Check each line of the material for the string "panel", and copy the lines that have it.

+===+

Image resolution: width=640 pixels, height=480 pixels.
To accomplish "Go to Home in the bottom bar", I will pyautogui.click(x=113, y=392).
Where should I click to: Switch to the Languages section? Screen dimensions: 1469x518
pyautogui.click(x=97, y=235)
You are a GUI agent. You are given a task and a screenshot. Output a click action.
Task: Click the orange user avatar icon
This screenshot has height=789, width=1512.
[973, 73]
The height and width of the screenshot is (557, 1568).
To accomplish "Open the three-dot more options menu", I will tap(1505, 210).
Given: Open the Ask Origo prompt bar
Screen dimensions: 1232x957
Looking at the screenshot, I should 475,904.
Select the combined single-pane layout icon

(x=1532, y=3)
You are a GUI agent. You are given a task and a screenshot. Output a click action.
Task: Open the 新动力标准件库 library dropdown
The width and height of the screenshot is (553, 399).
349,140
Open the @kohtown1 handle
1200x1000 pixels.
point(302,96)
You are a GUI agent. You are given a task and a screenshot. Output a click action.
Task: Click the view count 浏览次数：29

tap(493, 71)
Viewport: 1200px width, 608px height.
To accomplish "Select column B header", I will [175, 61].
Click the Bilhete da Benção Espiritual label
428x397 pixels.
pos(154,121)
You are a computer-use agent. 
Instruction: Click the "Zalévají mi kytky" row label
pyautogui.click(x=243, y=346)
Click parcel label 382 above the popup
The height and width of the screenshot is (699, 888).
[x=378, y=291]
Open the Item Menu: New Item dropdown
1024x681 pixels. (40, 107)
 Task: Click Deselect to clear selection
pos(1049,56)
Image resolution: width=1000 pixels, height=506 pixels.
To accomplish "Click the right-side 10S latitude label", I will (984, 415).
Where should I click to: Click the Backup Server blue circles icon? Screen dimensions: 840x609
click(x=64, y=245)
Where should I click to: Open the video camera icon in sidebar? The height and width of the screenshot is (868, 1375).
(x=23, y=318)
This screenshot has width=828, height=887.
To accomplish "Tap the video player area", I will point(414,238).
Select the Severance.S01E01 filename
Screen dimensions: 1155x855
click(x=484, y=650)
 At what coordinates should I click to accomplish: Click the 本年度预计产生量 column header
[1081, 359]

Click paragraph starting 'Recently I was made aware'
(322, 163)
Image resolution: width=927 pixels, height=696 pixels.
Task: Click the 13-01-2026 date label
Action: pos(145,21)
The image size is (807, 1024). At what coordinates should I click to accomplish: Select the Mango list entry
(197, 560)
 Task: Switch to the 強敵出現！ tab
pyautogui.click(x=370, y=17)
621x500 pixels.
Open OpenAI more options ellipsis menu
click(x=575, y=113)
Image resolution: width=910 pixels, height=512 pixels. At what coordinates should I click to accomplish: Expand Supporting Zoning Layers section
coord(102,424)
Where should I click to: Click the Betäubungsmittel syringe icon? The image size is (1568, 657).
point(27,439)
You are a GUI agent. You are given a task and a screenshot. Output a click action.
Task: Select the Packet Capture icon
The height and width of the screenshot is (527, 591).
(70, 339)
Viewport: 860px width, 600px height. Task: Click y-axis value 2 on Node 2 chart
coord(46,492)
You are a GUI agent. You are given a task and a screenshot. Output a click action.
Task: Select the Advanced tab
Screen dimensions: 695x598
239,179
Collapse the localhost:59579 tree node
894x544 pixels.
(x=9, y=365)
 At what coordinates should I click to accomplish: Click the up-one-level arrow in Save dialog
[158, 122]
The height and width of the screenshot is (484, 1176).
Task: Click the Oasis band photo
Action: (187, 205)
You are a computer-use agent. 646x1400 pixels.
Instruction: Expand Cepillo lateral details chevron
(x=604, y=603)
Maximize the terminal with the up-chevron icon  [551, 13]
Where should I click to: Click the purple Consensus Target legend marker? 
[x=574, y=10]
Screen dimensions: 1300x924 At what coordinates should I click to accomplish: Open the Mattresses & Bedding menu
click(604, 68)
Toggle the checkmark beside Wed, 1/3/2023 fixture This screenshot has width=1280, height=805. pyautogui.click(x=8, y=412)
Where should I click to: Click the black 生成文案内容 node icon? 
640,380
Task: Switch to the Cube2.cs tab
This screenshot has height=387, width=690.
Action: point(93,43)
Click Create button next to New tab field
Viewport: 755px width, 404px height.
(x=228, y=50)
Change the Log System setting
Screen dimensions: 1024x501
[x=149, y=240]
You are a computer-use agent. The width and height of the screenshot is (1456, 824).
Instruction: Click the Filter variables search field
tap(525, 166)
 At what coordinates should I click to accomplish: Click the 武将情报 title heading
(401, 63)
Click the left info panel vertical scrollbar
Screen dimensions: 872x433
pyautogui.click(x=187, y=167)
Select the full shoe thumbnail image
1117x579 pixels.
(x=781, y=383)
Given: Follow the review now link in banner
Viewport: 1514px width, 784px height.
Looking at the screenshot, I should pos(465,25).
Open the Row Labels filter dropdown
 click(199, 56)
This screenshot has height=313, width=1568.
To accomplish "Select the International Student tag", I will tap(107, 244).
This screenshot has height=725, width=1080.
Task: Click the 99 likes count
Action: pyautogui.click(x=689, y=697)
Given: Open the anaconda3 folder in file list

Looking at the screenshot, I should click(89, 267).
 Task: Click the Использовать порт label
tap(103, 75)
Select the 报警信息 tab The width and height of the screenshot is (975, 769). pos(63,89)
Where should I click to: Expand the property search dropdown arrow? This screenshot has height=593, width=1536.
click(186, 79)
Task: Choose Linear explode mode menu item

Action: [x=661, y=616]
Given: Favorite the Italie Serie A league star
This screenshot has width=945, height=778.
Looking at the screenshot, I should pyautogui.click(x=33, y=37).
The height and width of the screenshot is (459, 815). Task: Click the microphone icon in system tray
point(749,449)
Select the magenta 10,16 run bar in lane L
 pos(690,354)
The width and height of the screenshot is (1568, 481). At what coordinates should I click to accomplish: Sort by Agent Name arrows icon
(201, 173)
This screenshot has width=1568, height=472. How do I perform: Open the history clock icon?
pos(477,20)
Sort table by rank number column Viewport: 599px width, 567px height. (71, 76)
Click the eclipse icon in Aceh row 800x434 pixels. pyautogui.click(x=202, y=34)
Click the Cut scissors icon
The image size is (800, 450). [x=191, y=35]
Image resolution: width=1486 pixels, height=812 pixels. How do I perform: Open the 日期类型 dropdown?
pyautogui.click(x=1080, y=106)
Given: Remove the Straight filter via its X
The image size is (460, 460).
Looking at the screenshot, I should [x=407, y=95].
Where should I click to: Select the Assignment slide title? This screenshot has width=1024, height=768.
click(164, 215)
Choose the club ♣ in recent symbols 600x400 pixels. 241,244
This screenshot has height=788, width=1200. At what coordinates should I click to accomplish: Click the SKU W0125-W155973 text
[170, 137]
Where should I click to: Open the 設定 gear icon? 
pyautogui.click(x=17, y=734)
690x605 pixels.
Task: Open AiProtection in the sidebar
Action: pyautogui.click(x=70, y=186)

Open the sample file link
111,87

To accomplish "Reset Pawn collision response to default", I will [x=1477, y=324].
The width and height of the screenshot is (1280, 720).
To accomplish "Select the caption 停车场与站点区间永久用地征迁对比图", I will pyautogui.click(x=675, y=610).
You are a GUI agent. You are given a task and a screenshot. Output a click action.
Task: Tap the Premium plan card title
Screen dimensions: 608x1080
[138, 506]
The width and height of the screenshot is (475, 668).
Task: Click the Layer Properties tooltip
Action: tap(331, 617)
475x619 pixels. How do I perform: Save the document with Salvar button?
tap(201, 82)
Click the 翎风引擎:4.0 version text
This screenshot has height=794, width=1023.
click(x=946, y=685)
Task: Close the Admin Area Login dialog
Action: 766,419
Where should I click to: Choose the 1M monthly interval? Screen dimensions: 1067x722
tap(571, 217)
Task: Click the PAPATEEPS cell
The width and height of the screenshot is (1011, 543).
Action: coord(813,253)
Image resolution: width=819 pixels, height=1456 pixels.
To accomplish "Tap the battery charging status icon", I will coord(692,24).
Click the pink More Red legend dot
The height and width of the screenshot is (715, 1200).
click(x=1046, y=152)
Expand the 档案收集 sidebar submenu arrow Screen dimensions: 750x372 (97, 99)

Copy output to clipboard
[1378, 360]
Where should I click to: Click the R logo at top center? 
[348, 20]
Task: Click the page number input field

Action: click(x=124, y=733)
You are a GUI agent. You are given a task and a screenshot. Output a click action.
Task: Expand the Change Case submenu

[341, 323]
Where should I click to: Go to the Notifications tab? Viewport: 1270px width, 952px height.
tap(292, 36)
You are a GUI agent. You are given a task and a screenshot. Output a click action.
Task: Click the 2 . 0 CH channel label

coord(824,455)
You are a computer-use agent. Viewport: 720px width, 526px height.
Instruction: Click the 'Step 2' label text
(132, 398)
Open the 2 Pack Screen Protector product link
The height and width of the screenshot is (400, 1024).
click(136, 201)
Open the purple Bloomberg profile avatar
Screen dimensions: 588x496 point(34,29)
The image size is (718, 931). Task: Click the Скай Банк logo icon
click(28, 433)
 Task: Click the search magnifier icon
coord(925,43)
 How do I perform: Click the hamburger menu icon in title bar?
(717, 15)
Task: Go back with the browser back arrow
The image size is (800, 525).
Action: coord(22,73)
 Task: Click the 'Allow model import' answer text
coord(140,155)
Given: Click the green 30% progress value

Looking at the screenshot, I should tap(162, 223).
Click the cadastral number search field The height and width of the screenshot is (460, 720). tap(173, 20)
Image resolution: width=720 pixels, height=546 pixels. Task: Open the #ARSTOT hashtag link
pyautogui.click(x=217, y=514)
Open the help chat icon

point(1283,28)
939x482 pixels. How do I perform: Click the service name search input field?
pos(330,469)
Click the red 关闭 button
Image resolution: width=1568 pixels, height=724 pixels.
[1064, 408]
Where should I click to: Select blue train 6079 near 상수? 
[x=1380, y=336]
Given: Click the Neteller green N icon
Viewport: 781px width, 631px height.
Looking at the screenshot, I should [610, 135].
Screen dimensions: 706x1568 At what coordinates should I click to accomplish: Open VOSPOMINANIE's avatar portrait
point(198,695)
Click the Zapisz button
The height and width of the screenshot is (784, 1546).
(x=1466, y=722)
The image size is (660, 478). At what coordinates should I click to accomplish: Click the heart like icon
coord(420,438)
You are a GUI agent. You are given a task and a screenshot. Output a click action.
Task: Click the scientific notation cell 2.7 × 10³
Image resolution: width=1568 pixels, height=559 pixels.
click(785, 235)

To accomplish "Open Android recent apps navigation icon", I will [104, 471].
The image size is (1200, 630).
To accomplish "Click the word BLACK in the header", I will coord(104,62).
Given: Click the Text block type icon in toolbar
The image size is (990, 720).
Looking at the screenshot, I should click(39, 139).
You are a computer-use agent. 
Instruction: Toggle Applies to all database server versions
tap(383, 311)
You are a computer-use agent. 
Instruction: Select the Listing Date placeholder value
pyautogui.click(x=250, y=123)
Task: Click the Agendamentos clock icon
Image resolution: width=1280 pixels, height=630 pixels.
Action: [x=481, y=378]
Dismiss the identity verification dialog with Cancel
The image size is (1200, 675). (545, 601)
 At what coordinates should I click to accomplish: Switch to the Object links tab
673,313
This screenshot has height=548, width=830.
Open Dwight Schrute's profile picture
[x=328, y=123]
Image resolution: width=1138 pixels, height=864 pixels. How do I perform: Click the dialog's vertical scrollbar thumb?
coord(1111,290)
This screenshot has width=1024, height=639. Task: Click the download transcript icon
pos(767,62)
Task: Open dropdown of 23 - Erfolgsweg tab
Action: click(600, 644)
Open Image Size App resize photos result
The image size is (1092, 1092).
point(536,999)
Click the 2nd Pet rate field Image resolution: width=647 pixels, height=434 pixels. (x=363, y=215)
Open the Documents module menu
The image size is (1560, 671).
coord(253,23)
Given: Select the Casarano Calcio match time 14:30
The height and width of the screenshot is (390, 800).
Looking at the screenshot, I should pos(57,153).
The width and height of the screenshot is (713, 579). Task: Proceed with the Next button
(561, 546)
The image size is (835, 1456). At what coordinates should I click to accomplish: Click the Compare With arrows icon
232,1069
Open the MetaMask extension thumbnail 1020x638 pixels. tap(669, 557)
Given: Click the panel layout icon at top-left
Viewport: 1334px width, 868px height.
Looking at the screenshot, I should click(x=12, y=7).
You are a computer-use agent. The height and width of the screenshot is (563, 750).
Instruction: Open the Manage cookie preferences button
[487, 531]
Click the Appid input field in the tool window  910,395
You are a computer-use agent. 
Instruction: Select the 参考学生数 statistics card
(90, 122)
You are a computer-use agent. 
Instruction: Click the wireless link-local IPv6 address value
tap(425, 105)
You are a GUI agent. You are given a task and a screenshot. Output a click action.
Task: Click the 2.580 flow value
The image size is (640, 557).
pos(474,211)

+===+

--- EXERCISE RESULT ---
Click the left info panel vertical scrollbar
Given: Click the panel layout icon at top-left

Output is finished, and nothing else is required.